* Graphical: Global asset performance tmsnrt.rs/2yaDPgn
* Graphically: World FX rates tmsnrt.rs/2egbfVh
* MSCI ACWI drops 0.1%
* Dollar up, yen up, euro down
* US markets on holiday
LONDON, Jan. 18 (Reuters) – Global stock markets sank on Monday as rising COVID-19 cases dropped investors’ hopes of a rapid economic recovery, even after data showed the Chinese economy in the fourth quarter of 2020 recovered faster than expected.
European stocks, as measured by the STOXX 600 index, traded 0.1% lower from 1134 GMT, following failed merger talks between French retailer Carrefour and Alimentation Couche-Tard. The 50 largest stocks on the continent fell by 0.3%
The DAX in Germany traded flat, the French CAC 40 index fell 0.1% and the Italian FTSE MIB index 0.1%. Britain’s FTSE 100 index fell 0.3%.
In Asia, Chinese blue chips rose 1.1% after the economy grew by 6.5% in the fourth quarter, up from a year earlier, which was 6.1% higher.
Industrial production for December is also beating estimates, although retail sales have missed expectations.
“The recovery in local demand is still lacking solid support,” said BEE fixed-income and FX strategist at BEE. “Sporadic virus outbreaks have increased the risk in the short term.”
China has reported more than 100 new COVID-19 cases for the sixth consecutive day, with increasing infections in the northeast sparking concern of another wave as hundreds of millions of people travel for the Moon New Year holiday.
Tough new controls in the city of Gongzhuling in Jilin Province, with a population of about 1 million people, bring the total number of people under lock and key to more than 29 million.
Hallika said the impact of the latest local closures and mass tests is likely to be limited and short-lived.
The increase in China was a clear contrast to the United States and Europe, where the spread of coronavirus hit consumer spending, underlined by the dismal U.S. retail sales reported Friday.
Weak U.S. consumer spending last week helped the Treasury compare their recent strong losses and ten-year returns traded at 1,097%, up from 1,187%.
The more sober state of mind has in turn boosted the safe haven US dollar and a bearish market very short.
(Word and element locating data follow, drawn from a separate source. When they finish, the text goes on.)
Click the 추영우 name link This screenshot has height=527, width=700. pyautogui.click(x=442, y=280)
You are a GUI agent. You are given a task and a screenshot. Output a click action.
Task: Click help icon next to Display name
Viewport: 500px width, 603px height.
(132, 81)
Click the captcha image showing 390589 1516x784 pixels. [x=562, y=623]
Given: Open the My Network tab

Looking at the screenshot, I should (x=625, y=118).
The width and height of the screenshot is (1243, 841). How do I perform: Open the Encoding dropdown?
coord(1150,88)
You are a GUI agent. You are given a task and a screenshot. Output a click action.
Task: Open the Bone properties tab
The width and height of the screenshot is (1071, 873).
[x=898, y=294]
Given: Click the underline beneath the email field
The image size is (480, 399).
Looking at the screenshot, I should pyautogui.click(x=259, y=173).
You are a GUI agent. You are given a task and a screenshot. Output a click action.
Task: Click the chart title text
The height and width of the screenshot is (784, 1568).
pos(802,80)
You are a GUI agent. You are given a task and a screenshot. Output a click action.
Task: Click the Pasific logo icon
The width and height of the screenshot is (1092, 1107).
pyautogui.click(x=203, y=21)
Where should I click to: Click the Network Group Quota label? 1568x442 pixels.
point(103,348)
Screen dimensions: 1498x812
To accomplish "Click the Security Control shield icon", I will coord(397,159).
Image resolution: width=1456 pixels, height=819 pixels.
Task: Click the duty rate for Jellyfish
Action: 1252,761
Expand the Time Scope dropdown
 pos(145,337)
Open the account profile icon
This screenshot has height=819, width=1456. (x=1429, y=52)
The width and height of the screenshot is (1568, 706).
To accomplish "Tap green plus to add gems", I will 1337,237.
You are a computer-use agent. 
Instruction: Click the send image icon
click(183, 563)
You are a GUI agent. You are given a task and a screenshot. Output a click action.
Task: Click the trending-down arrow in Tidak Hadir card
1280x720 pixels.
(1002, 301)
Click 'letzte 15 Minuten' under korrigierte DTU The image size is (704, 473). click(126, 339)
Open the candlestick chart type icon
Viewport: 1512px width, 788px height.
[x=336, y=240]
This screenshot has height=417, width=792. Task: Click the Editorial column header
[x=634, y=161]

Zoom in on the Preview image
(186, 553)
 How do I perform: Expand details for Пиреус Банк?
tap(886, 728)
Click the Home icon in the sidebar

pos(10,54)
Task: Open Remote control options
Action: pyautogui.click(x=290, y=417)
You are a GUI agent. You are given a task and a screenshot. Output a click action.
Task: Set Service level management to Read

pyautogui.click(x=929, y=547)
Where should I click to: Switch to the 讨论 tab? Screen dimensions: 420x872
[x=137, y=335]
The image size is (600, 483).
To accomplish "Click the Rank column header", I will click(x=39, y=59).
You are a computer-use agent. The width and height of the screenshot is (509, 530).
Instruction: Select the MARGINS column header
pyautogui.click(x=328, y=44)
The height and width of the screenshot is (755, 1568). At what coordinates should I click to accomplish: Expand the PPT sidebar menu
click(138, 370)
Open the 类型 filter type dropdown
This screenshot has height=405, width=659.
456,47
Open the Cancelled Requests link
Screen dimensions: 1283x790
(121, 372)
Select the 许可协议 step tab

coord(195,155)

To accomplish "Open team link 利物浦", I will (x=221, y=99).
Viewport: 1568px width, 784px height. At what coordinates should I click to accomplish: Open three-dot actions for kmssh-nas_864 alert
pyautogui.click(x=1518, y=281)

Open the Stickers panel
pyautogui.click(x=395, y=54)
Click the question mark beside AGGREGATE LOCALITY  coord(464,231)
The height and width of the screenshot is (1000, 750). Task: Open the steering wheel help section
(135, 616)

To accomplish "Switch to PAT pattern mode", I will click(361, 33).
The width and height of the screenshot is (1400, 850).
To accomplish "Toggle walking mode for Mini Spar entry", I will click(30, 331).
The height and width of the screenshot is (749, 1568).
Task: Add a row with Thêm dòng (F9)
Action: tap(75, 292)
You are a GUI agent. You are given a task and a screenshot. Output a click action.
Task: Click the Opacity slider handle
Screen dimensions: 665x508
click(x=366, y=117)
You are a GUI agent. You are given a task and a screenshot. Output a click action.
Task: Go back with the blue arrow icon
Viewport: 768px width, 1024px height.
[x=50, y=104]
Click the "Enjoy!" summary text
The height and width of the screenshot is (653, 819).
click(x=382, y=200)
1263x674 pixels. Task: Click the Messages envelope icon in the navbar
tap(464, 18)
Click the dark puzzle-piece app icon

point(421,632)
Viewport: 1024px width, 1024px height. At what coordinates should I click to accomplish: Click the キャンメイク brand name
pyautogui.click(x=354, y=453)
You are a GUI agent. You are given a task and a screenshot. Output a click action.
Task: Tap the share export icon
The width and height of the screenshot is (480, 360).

Speculators increased their net short dollar position to the largest since May 2011 in the week ended January 12th.
There are also doubts about how much of President-elect Joe Biden’s stimulus package will get the Republican opposition through Congress, and the risk of more violence during his inauguration Wednesday.
Elsewhere in Asian markets, the Japanese Nikkei has slipped by 1% and away from a 30-year high.
MSCI’s All Country World Index, which tracks equities in 49 countries, fell 0.1% for a second session after hitting just a record high last week.
E-Mini futures contracts for the S&P 500 trade, although Wall Street will be closed for a holiday on Monday.
BUBBLE?
Investors discussed the question of whether markets are heading in the direction of a bubble or perhaps on their way.
In a monthly letter to clients, Mark Haefele, chief investment officer of UBS Global Wealth Management, said all the conditions for a bubble exist.
“Financing costs are at a low point, new entrants are being attracted to markets, and the combination of high accumulated savings and low prospective returns on traditional assets creates both the means and the desire to engage in speculative activities,” he said. in the coming months, investors will need to pay particular attention to ‘the risks of a reversal of monetary policy, rising stock valuations and the pace of recovery after the pandemic’.
Haefele said, however, that the broader stock market is not in a bubble, although he sees speculation.
Cryptocurrency Bitcoin traded 1.2% and reached $ 36,236.
The dollar index strengthened to 90,908, the strongest since December 21, and away from the recent 2-1 / 2-year low of 89,206.
The euro retreated to $ 1.2070, the lowest since December 2, while the dollar rose 0.1% against the yen at 103.78 and higher than the recent low of 102.57.
The Canadian dollar fell to $ 1.2792 per dollar after Reuters reported Biden planned to revoke the permit for the Keystone XL oil pipeline.
Biden’s choice for Treasury Secretary Janet Yellen is expected to rule out a weaker dollar when he testifies Tuesday, the Wall Street Journal reported.
Gold prices rose 0.4% to $ 1,833 per ounce compared to the January high of $ 1,959.
The price of crude oil has become lucrative over concerns that the proliferation of increasing connections worldwide would hurt demand, a decline that also sent the Russian ruble down 1.1%.
Brent crude futures fell 0.1% to $ 55.60 a barrel, while US crude rose 0.1% to $ 52.43.